───── DATASET ─────

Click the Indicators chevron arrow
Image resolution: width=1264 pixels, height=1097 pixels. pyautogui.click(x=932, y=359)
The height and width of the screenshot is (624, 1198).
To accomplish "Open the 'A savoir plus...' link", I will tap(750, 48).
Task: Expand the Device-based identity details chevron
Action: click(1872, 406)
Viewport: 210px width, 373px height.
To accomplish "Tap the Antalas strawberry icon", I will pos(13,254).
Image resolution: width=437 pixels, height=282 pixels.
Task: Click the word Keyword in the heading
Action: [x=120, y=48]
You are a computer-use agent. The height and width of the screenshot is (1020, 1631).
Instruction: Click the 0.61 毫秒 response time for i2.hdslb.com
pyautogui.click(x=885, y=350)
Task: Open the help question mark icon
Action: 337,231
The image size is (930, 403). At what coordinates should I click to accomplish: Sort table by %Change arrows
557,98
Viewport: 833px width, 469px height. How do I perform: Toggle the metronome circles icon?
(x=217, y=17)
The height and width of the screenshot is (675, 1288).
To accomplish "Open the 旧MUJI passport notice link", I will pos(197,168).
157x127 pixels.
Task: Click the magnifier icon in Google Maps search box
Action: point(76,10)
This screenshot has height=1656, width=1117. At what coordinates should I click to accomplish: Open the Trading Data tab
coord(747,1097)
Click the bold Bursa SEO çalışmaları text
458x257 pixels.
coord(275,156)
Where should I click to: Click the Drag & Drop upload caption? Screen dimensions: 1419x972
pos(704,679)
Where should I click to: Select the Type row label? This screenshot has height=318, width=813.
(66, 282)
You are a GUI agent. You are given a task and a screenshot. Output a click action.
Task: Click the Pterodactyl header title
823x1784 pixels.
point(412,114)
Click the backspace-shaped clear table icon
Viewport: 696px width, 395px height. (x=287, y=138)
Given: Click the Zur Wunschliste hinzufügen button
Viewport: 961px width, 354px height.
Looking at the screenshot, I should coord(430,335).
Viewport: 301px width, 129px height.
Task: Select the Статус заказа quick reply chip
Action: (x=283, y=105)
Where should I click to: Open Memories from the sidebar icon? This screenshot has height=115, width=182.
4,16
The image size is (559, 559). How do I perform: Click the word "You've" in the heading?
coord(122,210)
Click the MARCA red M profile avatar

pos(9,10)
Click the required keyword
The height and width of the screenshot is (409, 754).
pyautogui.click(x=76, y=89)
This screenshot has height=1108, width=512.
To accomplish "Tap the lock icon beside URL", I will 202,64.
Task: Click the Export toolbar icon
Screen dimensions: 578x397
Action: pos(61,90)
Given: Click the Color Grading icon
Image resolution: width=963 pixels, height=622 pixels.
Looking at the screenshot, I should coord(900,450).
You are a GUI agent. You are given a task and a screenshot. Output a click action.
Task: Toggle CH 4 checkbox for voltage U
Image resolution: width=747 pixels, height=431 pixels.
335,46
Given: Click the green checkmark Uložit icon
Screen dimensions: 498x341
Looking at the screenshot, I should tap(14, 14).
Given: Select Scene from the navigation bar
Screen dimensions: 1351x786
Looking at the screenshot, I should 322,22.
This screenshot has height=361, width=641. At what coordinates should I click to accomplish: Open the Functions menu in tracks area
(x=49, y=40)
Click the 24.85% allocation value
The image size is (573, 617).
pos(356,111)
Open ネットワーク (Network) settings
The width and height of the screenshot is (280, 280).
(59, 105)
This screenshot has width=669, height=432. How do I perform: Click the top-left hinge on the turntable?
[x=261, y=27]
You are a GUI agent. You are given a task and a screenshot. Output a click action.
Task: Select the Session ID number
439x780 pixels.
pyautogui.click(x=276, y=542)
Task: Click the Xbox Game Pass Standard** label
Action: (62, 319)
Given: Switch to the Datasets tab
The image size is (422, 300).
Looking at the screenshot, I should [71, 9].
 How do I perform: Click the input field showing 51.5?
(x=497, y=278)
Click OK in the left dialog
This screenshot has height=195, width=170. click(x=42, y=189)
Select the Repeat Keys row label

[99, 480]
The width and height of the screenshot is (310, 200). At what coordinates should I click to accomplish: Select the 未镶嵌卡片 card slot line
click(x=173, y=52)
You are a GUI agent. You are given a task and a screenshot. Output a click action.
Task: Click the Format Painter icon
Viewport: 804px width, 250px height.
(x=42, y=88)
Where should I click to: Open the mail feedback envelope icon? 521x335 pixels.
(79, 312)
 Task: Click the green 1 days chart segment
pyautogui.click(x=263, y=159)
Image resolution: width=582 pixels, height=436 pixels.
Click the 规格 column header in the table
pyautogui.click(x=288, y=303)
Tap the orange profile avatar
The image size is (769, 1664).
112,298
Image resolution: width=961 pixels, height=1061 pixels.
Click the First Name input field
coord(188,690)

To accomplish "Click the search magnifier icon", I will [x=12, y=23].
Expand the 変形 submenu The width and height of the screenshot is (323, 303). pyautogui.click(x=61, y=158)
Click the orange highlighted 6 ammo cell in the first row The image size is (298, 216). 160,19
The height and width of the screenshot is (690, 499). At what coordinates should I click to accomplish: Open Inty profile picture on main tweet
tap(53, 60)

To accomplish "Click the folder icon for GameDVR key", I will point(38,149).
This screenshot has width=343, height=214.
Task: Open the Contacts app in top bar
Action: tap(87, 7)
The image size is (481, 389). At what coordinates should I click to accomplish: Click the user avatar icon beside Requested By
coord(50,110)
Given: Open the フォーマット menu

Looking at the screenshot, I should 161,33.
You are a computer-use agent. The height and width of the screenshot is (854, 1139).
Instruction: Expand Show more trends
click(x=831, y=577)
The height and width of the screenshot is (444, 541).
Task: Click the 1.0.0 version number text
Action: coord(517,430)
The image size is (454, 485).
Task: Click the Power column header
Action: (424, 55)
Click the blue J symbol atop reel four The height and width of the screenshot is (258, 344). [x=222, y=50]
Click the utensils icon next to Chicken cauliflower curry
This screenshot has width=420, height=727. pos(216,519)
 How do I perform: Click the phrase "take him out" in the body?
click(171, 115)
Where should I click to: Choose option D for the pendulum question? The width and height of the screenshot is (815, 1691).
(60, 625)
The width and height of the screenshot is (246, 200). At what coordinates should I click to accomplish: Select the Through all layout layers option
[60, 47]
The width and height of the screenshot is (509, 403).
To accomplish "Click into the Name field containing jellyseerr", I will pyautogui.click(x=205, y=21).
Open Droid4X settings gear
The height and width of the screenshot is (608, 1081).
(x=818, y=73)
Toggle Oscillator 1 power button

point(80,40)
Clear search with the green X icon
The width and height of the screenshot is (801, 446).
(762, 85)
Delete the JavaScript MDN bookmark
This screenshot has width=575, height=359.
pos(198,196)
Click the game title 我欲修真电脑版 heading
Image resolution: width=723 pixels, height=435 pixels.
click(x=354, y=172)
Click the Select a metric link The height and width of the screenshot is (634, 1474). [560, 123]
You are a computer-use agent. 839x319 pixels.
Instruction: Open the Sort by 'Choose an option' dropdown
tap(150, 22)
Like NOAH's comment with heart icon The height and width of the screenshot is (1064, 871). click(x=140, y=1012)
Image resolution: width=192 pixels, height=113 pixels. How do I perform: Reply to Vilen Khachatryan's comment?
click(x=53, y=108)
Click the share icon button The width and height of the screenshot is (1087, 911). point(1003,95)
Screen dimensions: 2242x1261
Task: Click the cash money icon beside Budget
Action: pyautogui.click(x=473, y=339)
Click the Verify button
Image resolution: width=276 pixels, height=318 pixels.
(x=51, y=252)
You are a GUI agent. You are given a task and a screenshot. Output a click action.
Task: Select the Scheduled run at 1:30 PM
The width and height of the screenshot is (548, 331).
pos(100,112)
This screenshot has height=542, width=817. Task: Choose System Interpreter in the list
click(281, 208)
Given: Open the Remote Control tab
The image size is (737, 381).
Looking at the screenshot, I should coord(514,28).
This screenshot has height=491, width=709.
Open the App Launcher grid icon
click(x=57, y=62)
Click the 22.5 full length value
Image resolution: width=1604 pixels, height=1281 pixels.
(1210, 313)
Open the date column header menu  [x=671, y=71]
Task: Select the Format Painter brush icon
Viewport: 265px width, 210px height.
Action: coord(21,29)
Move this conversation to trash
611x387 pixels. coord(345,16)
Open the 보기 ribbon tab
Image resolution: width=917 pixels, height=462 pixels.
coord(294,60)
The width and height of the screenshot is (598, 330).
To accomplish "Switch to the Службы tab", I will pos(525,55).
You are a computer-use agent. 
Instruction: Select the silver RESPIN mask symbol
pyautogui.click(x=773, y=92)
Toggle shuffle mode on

─────

Once you have identified the lines above that contain "Format", copy each of them.

Task: Click the Format Painter icon
Task: Select the Format Painter brush icon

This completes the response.